The 27-minute "Que Es Un Fantasma": The Making of The Devil's Backbone is broken up into six individually accessible featurettes but also flows smoothly as one long documentary (when you press Play All). Enchanted Horror Tale (The Story) speaks to the origin of the film's story, with talking-head contributions from del Toro, writer Antonio Trashorras, and actor Edwardo Noriega. "Insects Trapped in Amber" (Production) offers insights from art director Cesar Macarron, unit production manager Esther Garcia, and director of photography Guillermo Navarro, with a particular focus on the film's color palette. Realizing del Toro's Vision (Prosthetic Effects) features interviews with make-up effects designers David Marti and Montse Ribe about blood and violence and ghostly decay. An Adult Approach (Working with Child Actors) focuses on del Toro's affinity with child performers, with good interview snippets with actor Fernando Tielve (Carlos). The longest section, Anchoring Fantasy in Everyday Life (The Characters), offers terrific input from many of the actors, including Federico Luppi (Casares), Inigo Garces (Jaime), Irene Visedo (Conchita), Eduardo Noriega (Jacinto), and Marisa Paredes (Carmen). Finally, A Director Like None Other (Working with del Toro) is obviously a celebration of the great working relationships that the cast and crew have with the director. Luppi, Paredes, Noriega, Marti, and Navarro all contribute to the praise, calling him, affectionately, "brilliant and a pain in the neck." This piece is in Spanish with English subtitles.
A Deleted Scenes section features four scenes adding up to only 4 minutes. They're titled Carlos and the Principal, Encounter in the Plaza, Carmen and Conchita: After the Confession, and "I'm Coming with You. None are terribly essential or fascinating, but they're worth a one-time viewing. You can watch with or without commentary by del Toro.
Thumbnail/Storyboard Comparisons offers split-screen views of six sequences from the film: Main Titles/Credits, Sleeping Quarters, The Bomb, The Ribbon, Keyhole, and Who Are You? Some of these comparisons offer looks at del Toro thumbnails, storyboards, and finished film, and some eschew the thumbnails.

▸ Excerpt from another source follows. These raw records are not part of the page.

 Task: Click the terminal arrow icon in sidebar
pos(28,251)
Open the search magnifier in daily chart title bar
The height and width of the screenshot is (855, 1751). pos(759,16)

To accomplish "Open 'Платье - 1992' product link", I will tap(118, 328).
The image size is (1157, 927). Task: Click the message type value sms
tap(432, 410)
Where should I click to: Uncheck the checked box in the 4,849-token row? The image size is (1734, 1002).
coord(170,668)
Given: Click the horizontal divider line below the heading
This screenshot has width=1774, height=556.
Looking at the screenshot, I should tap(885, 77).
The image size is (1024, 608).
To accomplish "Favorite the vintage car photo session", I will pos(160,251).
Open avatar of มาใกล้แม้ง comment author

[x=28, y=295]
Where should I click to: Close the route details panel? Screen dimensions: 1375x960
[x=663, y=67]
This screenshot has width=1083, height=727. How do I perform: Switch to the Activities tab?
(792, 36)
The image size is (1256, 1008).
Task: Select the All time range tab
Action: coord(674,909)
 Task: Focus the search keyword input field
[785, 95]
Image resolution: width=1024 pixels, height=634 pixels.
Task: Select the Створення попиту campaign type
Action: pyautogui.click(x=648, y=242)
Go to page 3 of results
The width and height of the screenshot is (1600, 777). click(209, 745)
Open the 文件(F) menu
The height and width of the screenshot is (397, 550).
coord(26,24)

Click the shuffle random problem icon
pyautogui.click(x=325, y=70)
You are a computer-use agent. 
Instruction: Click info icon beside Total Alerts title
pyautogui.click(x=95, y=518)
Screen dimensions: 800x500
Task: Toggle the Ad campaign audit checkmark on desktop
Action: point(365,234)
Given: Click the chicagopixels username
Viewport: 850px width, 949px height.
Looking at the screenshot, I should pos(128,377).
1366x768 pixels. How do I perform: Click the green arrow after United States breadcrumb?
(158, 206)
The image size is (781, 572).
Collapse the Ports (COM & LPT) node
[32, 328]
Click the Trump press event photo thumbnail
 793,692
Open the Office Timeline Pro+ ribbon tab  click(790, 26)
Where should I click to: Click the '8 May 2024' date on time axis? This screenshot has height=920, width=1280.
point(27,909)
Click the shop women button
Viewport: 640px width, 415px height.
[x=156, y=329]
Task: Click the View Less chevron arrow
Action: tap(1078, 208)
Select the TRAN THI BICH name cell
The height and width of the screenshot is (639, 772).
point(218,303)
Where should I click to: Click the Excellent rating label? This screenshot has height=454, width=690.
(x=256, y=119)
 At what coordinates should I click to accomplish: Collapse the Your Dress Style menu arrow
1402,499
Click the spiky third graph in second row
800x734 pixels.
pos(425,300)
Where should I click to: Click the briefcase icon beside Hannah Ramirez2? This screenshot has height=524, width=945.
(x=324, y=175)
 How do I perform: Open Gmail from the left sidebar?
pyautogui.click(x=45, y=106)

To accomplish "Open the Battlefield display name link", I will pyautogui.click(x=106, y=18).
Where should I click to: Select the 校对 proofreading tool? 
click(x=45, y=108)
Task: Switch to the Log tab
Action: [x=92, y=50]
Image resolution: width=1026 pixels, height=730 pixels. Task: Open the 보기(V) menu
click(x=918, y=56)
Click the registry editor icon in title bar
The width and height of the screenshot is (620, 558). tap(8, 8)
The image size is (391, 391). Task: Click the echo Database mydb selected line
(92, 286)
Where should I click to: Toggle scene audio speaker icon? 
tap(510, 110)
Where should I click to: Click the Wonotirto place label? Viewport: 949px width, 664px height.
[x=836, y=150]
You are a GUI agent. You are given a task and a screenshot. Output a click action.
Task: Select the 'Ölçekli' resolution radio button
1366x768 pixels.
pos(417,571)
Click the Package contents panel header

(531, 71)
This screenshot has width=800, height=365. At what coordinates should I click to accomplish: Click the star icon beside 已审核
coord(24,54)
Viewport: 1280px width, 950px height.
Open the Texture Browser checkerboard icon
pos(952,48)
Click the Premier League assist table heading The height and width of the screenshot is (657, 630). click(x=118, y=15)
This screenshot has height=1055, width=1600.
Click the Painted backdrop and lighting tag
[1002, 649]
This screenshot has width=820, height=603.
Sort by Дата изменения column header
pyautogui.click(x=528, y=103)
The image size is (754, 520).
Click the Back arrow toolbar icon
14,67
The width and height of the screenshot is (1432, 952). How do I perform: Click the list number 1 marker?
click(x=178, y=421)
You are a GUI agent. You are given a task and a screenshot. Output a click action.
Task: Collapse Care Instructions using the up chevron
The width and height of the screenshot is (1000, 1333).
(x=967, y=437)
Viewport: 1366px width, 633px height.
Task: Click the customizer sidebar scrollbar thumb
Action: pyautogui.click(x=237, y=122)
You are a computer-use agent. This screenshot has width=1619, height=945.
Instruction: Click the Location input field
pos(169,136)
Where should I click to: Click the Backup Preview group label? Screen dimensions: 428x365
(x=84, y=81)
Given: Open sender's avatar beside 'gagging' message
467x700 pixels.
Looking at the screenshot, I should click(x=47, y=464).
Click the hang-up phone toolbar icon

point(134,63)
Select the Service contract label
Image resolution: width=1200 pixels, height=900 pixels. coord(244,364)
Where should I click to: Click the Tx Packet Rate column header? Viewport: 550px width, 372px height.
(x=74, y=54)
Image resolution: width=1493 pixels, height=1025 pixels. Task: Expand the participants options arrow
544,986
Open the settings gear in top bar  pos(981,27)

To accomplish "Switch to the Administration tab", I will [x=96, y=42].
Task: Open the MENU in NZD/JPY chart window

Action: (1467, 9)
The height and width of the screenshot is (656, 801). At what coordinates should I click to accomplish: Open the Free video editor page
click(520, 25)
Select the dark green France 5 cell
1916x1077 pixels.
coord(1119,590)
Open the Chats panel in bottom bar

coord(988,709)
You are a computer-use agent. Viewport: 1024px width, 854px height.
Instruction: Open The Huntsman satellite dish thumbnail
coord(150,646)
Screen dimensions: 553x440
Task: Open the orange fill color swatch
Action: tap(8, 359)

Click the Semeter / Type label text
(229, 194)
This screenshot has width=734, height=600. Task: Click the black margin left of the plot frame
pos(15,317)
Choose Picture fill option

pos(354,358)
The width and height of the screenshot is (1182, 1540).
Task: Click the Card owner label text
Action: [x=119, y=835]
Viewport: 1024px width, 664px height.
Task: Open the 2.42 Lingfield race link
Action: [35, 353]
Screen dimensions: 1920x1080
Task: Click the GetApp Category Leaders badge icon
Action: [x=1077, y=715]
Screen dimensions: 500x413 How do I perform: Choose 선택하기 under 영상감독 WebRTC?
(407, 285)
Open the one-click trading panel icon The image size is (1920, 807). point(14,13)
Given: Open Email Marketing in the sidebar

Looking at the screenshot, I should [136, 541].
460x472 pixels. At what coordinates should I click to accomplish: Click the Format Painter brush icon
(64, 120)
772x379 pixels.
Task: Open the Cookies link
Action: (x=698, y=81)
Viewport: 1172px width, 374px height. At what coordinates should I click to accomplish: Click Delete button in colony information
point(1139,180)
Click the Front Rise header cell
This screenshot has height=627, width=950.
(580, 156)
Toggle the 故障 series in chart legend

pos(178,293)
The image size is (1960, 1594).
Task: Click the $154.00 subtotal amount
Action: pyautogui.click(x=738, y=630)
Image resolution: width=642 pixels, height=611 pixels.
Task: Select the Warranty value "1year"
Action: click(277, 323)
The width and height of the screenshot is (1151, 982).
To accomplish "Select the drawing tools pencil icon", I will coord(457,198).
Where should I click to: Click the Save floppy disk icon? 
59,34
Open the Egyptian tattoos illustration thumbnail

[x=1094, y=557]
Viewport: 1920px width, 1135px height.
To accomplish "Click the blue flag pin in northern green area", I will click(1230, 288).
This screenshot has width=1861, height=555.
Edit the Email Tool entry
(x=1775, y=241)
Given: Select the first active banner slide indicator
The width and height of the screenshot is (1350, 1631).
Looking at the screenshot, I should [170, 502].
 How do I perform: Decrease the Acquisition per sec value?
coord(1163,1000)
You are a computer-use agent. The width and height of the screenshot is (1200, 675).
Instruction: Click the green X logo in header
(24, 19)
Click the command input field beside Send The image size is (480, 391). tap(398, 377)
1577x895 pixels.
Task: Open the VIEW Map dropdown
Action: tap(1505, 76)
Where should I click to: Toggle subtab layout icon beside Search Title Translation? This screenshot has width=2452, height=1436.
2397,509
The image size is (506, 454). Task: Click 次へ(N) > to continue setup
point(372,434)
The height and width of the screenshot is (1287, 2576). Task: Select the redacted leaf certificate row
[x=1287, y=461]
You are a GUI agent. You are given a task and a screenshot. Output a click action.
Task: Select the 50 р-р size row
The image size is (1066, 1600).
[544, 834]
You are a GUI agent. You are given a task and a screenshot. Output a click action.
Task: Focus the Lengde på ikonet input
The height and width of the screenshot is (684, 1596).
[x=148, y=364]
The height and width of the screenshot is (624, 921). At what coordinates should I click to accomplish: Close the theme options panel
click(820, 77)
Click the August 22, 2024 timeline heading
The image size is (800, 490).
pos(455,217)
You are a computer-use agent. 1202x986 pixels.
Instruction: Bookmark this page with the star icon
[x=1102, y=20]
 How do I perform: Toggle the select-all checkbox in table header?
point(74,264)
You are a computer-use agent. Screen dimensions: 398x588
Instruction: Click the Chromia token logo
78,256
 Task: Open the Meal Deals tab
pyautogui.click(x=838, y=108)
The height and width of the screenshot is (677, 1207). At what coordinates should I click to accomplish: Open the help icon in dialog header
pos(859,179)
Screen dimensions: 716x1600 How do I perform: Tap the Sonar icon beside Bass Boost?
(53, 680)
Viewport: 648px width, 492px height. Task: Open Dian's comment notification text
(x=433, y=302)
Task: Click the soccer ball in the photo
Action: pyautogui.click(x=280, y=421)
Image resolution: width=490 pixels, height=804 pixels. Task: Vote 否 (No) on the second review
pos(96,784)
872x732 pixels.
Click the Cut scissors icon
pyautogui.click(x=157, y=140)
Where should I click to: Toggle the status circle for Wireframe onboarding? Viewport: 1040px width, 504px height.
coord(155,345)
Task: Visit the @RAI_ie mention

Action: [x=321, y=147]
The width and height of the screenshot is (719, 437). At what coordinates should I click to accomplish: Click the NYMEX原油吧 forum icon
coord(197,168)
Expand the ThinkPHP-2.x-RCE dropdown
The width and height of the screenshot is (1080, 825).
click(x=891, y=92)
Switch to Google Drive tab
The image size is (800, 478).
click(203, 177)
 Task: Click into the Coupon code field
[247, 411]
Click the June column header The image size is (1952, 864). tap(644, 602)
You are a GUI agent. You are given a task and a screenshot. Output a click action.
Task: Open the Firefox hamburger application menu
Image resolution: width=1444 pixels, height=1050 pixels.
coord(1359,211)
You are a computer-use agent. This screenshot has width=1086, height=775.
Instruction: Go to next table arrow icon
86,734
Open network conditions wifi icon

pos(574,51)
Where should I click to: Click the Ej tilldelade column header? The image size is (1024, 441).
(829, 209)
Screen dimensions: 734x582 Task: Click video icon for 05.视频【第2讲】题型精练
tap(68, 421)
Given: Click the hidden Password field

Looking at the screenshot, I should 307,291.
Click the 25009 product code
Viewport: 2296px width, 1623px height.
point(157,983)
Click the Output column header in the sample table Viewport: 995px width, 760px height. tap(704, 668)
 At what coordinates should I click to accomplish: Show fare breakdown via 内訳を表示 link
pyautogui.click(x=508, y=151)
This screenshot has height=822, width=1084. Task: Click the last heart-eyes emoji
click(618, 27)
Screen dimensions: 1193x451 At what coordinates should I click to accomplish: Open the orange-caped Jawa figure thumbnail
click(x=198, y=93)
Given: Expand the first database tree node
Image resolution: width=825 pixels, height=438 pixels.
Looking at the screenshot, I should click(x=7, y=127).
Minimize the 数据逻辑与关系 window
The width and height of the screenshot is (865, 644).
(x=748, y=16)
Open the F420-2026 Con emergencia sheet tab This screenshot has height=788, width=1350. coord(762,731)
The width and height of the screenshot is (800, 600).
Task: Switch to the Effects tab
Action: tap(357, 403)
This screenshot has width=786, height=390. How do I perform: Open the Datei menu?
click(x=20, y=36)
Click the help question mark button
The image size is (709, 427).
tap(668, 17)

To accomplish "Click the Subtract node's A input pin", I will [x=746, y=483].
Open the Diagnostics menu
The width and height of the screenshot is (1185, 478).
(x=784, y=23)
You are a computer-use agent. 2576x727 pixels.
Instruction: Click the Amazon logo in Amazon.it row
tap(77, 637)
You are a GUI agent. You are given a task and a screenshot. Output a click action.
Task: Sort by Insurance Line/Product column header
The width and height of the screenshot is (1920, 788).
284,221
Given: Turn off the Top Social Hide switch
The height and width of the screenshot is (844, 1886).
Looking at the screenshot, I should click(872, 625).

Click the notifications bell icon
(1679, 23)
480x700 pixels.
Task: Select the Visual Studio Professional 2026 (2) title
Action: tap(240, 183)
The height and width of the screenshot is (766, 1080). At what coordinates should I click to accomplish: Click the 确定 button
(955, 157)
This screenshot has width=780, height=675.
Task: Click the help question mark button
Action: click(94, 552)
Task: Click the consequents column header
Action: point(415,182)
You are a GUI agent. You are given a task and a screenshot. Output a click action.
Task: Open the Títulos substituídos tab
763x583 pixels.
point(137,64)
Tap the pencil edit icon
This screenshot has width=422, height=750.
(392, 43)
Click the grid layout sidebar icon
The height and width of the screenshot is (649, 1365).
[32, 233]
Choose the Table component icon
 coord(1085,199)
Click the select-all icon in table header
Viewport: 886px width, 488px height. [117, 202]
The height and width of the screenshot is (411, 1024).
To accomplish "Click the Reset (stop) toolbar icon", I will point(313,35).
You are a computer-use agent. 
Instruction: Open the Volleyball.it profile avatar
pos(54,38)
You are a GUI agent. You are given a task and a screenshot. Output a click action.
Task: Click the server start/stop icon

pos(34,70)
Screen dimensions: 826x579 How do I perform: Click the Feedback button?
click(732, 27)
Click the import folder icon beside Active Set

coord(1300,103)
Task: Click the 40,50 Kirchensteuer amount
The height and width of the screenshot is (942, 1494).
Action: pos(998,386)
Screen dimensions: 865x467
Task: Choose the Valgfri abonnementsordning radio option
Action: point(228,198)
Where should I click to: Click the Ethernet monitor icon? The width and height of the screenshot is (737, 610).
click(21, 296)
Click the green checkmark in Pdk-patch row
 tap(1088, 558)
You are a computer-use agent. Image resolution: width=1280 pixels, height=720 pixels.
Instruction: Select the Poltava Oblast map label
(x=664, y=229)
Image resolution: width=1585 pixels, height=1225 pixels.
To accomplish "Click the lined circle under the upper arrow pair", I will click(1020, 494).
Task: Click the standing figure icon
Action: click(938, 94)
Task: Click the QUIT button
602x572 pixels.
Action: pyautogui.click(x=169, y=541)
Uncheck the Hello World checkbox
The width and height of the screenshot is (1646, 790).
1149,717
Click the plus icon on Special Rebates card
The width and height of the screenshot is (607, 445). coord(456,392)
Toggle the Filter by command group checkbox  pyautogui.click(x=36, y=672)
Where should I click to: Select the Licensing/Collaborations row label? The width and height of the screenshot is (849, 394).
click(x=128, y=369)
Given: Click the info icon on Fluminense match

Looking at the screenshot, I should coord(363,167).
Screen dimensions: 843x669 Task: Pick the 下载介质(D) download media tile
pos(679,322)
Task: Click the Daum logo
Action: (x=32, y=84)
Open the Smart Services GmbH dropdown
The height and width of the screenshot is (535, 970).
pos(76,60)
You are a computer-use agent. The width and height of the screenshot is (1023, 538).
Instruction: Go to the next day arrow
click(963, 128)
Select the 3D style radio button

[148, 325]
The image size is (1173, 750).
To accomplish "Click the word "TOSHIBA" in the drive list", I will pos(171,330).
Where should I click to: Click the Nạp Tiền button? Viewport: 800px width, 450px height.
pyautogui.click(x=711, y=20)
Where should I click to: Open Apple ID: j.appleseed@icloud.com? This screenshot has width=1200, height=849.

A nice section titled Galleries lets you view original art (mostly extremely accomplished art by del Toro himself) for Characters, Art Direction/Design, Prosthetic Effects, Thumbnails, and Del Toro's Director's Notebook.
Wrapping up the extras are Previews for The Devil's Backbone, Hellboy, and Darkness Falls.
WHAT'S LEFT TO SAY?
After del Toro's recent foray into big-budget Hollywood comic-book fun, Hellboy, it's nice to return to the director's finer, more thoughtful work on The Devil's Backbone, a thoroughly engaging and poignant tale. This DVD offers a terrific opportunity to explore the film from a new perspective, with improved technical aspects and a commentary that's truly a winner.